HSA administrators generally do not ask for proof at the time of withdrawal. The IRS, however, can ask for it years later during an audit. Solid records are the only thing standing between you and a 20% penalty on a distribution the IRS reclassifies as non-qualified.
For every fertility-related transaction, keep an itemized receipt that shows the date of service, the provider’s name, and a description of the treatment performed. A credit card statement alone is not enough because it shows the amount and the vendor but not the nature of the service.
A Letter of Medical Necessity from your fertility doctor ties the treatment to a diagnosed condition. The letter should include your specific diagnosis (such as an infertility diagnosis), explain why the prescribed treatment is medically necessary, and be on the physician’s letterhead. This letter is especially important for expenses that fall in gray areas, like genetic testing on embryos or extended medication protocols. Keep it with your receipts.
The IRS general rule is to retain tax-supporting records for at least three years after you file the return.9Internal Revenue Service. How Long Should I Keep Records If you delay reimbursing yourself (the strategy described above), keep the records for three years after the return on which the distribution is reported, not three years from the date of service. In practice, digital copies stored indefinitely cost nothing and eliminate the risk entirely.
You have two options for accessing HSA funds, and the choice comes down to convenience versus rewards.
The simplest method is paying directly with your HSA debit card at the pharmacy or clinic billing office.
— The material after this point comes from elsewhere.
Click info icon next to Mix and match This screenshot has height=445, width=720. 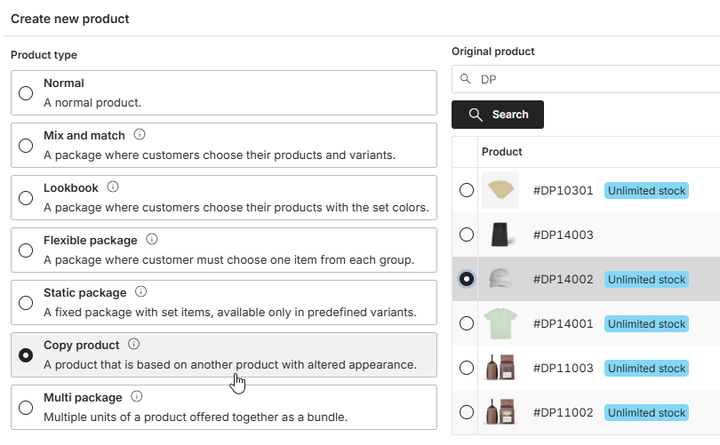point(140,134)
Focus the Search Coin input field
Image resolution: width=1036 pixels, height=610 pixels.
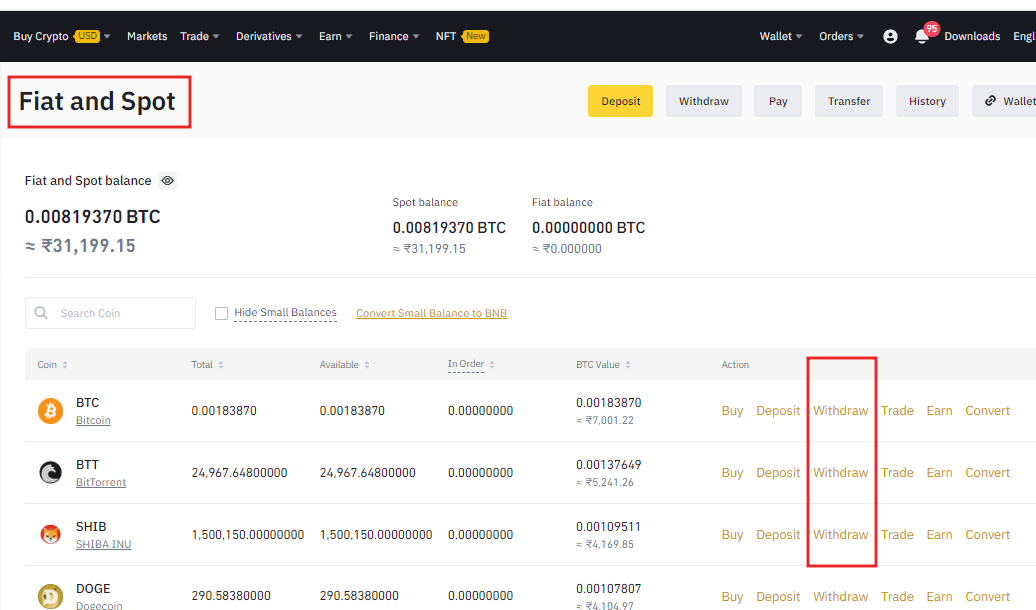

The funds leave your account immediately, the transaction is straightforward, and you have a clean paper trail. Most HSA providers issue a Visa or Mastercard-branded debit card for this purpose.
The alternative is paying with a personal credit card and reimbursing yourself later through your HSA provider’s online portal. You log in, submit the expense details and a digital copy of the receipt, and request a transfer to your bank account. This approach lets you earn credit card rewards on large bills and gives you flexibility on timing, but it requires more recordkeeping discipline.
Regardless of how you pay, every HSA distribution must be reported on IRS Form 8889 when you file your tax return. You are required to file Form 8889 in any year your HSA receives contributions or makes distributions.10Internal Revenue Service. Instructions for Form 8889 (2025) The form is where you distinguish qualified medical distributions (tax-free) from non-qualified ones (taxable plus penalty).
If you withdraw HSA money for something that is not a qualified medical expense, the distribution is included in your taxable income and hit with an additional 20% tax on top of your regular rate.11United States Code. 26 USC 223 – Health Savings Accounts On a $15,000 distribution, that penalty alone is $3,000 before income tax.
Two exceptions eliminate the penalty entirely. First, after you turn 65 (or more precisely, the age at which you become eligible for Medicare), non-qualified distributions are taxed as ordinary income but carry no additional penalty.7Internal Revenue Service. Publication 969 (2025), Health Savings Accounts and Other Tax-Favored Health Plans Your HSA effectively becomes a traditional retirement account at that point. Second, the penalty is waived if you become disabled.
The most common way people stumble into the penalty with fertility expenses is assuming that every bill from a fertility clinic is automatically qualified. It is not. If your clinic bundles services like long-term storage fees or surrogate coordination into a single invoice, you need to separate the eligible charges from the ineligible ones before running your HSA card. Paying for an ineligible charge with HSA funds does not become a problem until you file your return or face an audit, by which point unwinding it is far more complicated than getting it right upfront.